● OBJECTIVE: Shift every coordinate in the answers by adding 53 to each number, and write out again the part of the records that opens with the line containing "in 2019-12-31 column" and closes with the line containing "click(189, 203)", requests included. Give back only those lines.

━━━━━━

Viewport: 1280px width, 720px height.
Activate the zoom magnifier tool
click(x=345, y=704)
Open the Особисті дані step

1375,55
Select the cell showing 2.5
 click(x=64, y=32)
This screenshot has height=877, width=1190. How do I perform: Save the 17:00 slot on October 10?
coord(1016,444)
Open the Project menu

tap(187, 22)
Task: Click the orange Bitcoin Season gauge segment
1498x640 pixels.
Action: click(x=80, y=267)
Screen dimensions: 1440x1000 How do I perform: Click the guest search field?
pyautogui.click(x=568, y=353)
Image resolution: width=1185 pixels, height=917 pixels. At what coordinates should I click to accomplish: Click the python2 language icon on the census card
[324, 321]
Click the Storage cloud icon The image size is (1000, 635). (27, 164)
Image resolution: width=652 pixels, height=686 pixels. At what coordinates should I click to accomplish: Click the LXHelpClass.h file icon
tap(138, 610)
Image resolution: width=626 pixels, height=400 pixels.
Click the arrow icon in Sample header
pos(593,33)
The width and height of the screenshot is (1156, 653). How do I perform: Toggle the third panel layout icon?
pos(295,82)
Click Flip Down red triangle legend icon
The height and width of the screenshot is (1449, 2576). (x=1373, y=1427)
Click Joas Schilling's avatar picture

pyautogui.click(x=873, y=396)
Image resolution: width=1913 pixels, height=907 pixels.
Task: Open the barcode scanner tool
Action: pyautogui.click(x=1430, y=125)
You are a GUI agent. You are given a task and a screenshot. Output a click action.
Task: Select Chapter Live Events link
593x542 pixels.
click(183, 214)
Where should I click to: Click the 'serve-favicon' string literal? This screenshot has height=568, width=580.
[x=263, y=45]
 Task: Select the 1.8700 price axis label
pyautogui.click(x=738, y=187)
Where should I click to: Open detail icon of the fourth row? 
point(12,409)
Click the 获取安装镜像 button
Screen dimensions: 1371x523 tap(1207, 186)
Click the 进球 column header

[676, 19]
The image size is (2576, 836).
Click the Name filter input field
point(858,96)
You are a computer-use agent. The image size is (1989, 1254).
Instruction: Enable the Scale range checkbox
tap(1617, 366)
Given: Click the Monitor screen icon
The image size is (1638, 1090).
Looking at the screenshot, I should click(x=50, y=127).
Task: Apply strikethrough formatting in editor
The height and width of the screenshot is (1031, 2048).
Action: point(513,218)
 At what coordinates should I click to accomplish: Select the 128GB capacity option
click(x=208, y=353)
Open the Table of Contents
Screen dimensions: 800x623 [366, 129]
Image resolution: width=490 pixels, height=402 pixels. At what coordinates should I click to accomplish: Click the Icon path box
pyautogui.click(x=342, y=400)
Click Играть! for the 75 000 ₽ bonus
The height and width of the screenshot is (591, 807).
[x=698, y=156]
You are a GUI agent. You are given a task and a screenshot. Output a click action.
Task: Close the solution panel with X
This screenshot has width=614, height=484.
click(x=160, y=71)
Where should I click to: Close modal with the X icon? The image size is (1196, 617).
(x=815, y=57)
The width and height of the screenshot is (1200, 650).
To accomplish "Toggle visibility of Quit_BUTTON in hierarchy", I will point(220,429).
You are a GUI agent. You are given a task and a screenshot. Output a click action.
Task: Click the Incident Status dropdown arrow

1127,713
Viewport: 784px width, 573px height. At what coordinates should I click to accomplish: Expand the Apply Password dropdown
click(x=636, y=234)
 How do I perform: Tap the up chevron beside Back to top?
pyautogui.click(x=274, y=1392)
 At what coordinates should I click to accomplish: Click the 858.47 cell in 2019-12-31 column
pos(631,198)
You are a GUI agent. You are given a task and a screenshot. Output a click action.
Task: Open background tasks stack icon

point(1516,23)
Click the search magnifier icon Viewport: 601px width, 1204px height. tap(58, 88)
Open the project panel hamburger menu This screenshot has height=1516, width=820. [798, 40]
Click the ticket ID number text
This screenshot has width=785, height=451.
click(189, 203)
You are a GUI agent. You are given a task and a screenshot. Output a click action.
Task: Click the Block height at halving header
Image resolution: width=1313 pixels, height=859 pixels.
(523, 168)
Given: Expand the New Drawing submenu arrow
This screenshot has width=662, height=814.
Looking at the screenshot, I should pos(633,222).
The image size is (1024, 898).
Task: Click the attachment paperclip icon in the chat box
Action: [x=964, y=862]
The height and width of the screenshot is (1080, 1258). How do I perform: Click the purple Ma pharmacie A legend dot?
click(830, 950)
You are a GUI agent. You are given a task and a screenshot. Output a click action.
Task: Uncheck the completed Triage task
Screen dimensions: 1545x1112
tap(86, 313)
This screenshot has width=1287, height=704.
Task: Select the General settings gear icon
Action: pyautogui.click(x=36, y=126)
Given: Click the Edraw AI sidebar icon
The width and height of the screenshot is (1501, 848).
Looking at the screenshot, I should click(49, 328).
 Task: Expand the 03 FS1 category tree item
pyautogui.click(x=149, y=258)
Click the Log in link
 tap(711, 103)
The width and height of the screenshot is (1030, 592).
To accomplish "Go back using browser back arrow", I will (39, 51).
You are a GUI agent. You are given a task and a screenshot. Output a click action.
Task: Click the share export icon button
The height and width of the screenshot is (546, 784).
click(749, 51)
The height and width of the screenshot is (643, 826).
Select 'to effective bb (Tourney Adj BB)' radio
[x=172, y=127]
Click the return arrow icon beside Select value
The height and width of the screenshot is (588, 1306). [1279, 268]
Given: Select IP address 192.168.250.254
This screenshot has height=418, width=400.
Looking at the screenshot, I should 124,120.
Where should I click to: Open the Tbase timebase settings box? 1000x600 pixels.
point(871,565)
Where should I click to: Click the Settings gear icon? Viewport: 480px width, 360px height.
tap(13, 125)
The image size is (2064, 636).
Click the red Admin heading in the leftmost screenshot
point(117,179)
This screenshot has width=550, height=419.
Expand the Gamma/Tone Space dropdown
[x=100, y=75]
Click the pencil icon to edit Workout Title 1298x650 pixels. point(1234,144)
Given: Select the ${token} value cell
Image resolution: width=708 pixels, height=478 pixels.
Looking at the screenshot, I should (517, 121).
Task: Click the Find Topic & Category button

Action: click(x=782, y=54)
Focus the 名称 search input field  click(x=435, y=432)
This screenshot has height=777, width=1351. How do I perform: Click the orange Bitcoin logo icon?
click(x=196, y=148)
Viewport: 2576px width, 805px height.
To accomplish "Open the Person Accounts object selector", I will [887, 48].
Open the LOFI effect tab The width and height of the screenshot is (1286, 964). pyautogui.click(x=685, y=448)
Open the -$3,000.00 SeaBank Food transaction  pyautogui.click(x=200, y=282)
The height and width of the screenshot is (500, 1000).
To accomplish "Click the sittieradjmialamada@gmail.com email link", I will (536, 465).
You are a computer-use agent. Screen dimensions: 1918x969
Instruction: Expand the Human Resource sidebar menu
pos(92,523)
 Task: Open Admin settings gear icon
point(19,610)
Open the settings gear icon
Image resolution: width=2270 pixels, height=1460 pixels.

━━━━━━

● ANSWER TO THE PROBLEM:
 At what coordinates should I click to accomplish: Click the 858.47 cell in 2019-12-31 column
pos(684,251)
You are a GUI agent. You are given a task and a screenshot. Output a click action.
Task: Open background tasks stack icon

point(1569,76)
Click the search magnifier icon Viewport: 601px width, 1204px height. tap(111, 141)
Open the project panel hamburger menu This screenshot has height=1516, width=820. [851, 93]
Click the ticket ID number text
This screenshot has width=785, height=451.
click(242, 256)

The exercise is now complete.